*What is expected*
After finding the line with "You are a computer-use agent. The" in the entries below, retype exactly each line from there through the line with "Screen dimensions: 669x610", including that final line.

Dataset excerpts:

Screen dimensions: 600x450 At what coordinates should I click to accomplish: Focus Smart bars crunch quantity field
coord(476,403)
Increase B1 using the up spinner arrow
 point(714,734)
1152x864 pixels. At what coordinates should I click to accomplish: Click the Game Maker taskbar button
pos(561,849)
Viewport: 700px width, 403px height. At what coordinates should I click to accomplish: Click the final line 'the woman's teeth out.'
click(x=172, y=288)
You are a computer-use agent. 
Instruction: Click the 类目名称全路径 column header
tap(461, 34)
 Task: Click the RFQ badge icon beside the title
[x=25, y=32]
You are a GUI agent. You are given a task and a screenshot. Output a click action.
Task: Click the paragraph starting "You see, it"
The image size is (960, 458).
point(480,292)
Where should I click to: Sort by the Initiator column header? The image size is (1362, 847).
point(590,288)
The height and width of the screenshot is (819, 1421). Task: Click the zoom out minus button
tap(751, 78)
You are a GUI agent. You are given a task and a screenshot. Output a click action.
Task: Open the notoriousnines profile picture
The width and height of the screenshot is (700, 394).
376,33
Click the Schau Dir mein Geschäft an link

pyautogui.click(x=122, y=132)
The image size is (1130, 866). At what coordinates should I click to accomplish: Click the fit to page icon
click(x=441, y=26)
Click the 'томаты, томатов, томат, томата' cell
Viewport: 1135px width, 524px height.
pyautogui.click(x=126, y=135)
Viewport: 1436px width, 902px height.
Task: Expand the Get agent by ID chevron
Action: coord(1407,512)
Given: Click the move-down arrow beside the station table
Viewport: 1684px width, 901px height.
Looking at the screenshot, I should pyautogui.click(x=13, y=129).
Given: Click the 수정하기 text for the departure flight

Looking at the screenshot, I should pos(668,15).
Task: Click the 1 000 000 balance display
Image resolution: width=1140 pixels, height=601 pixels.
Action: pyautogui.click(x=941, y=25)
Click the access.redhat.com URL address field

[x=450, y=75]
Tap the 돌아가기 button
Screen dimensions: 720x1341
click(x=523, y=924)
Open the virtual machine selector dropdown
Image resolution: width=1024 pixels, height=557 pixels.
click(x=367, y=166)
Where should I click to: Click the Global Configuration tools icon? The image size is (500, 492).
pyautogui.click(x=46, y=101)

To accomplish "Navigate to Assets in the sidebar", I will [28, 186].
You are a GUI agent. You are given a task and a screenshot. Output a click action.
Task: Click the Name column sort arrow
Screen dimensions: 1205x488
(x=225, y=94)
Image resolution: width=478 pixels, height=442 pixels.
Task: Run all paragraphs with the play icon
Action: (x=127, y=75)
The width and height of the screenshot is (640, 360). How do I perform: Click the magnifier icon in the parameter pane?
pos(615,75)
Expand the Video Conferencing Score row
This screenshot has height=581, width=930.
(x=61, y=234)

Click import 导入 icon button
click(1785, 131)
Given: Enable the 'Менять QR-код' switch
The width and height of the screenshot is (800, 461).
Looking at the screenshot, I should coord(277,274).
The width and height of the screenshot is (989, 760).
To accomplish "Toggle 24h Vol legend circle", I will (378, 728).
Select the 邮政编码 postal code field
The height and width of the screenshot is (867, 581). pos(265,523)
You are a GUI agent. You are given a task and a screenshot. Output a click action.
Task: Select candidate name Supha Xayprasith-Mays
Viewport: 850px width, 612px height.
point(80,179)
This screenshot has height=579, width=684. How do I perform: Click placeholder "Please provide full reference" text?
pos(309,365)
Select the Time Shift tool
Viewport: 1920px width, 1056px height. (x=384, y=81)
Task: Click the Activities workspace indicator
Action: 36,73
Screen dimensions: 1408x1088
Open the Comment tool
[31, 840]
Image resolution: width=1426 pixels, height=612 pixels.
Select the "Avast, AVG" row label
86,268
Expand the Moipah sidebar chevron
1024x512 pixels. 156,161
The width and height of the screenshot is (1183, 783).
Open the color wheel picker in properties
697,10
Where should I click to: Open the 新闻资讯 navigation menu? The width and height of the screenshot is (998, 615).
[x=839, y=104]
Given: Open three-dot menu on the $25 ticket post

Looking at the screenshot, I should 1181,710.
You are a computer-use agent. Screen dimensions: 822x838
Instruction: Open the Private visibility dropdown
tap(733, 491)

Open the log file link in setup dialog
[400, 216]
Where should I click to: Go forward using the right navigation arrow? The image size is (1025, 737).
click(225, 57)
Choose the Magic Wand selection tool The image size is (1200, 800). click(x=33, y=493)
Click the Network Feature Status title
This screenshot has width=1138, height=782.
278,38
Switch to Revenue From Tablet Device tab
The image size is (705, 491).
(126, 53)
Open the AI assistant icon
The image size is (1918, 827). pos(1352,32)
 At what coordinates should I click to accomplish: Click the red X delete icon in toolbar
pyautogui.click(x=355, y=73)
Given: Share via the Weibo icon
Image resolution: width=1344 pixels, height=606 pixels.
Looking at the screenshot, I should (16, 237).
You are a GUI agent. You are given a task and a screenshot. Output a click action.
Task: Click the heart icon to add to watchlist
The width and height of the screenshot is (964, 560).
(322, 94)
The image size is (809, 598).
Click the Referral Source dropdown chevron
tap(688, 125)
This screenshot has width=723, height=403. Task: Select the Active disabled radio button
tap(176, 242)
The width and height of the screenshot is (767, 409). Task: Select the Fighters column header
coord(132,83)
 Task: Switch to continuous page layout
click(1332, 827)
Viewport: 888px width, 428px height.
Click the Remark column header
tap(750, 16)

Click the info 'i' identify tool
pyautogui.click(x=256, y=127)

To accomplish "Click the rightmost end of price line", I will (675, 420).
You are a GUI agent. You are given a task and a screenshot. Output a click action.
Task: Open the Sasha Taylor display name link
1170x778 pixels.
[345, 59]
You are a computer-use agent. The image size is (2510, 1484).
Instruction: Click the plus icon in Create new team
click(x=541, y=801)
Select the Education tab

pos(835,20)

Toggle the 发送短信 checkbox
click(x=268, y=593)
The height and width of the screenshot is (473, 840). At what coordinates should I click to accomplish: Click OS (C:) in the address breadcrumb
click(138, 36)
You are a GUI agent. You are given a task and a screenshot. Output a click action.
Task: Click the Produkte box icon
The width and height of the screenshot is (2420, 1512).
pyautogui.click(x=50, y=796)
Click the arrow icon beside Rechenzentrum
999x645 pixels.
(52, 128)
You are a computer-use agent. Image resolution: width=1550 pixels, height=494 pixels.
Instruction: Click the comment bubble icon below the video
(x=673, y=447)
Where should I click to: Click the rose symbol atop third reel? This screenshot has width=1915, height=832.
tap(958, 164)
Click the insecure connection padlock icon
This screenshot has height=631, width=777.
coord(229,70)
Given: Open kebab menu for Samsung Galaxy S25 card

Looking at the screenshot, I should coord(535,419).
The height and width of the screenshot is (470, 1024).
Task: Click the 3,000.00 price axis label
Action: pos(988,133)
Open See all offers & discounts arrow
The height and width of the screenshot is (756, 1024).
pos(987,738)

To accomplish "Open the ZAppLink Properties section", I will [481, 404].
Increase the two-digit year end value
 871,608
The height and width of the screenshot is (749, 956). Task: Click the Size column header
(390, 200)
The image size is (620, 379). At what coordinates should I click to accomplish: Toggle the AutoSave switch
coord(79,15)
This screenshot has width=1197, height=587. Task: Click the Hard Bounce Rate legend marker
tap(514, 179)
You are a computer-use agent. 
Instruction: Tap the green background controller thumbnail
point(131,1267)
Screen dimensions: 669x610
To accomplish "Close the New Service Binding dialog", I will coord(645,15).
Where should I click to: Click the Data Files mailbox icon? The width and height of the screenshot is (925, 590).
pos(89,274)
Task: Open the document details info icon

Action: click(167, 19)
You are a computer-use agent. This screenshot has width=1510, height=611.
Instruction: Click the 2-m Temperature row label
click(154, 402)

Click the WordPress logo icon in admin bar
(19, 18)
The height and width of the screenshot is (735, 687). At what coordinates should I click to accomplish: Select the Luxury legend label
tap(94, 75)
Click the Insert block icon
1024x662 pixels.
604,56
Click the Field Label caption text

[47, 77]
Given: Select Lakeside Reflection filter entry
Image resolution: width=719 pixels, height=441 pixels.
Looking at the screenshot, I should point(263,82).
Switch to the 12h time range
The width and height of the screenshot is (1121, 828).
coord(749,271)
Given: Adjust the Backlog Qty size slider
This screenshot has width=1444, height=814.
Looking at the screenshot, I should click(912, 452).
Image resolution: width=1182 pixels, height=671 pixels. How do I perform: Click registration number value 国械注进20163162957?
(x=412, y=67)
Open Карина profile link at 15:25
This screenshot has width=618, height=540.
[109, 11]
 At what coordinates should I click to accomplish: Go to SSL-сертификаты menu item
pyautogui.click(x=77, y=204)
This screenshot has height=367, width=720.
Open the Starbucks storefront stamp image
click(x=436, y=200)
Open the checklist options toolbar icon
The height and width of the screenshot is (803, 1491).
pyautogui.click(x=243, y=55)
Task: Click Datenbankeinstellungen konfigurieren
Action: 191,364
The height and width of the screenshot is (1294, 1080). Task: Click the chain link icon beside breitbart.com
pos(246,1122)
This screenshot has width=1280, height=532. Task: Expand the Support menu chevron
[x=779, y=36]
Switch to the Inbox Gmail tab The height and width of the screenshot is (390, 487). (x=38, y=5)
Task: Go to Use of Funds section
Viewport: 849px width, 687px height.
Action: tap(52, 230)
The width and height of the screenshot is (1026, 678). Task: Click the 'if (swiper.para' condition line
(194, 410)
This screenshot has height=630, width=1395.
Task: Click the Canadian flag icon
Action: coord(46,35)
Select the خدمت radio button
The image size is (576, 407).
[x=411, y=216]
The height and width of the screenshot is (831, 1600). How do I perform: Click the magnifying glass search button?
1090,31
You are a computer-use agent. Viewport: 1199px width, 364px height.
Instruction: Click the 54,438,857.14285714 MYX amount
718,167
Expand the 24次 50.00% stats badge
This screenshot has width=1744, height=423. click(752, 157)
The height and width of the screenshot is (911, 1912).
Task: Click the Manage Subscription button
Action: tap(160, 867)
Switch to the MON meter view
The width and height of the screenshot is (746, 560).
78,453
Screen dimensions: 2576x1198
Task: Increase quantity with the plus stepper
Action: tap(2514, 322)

*Exercise result*
You are a computer-use agent. The image size is (2510, 1484).
Instruction: Click the plus icon in Create new team
click(x=541, y=801)
Select the Education tab

pos(835,20)

Toggle the 发送短信 checkbox
click(x=268, y=593)
The height and width of the screenshot is (473, 840). At what coordinates should I click to accomplish: Click OS (C:) in the address breadcrumb
click(138, 36)
You are a GUI agent. You are given a task and a screenshot. Output a click action.
Task: Click the Produkte box icon
The width and height of the screenshot is (2420, 1512).
pyautogui.click(x=50, y=796)
Click the arrow icon beside Rechenzentrum
999x645 pixels.
(52, 128)
You are a computer-use agent. Image resolution: width=1550 pixels, height=494 pixels.
Instruction: Click the comment bubble icon below the video
(x=673, y=447)
Where should I click to: Click the rose symbol atop third reel? This screenshot has width=1915, height=832.
tap(958, 164)
Click the insecure connection padlock icon
This screenshot has height=631, width=777.
coord(229,70)
Given: Open kebab menu for Samsung Galaxy S25 card

Looking at the screenshot, I should coord(535,419).
The height and width of the screenshot is (470, 1024).
Task: Click the 3,000.00 price axis label
Action: pos(988,133)
Open See all offers & discounts arrow
The height and width of the screenshot is (756, 1024).
pos(987,738)

To accomplish "Open the ZAppLink Properties section", I will [481, 404].
Increase the two-digit year end value
 871,608
The height and width of the screenshot is (749, 956). Task: Click the Size column header
(390, 200)
The image size is (620, 379). At what coordinates should I click to accomplish: Toggle the AutoSave switch
coord(79,15)
This screenshot has width=1197, height=587. Task: Click the Hard Bounce Rate legend marker
tap(514, 179)
You are a computer-use agent. 
Instruction: Tap the green background controller thumbnail
point(131,1267)
Screen dimensions: 669x610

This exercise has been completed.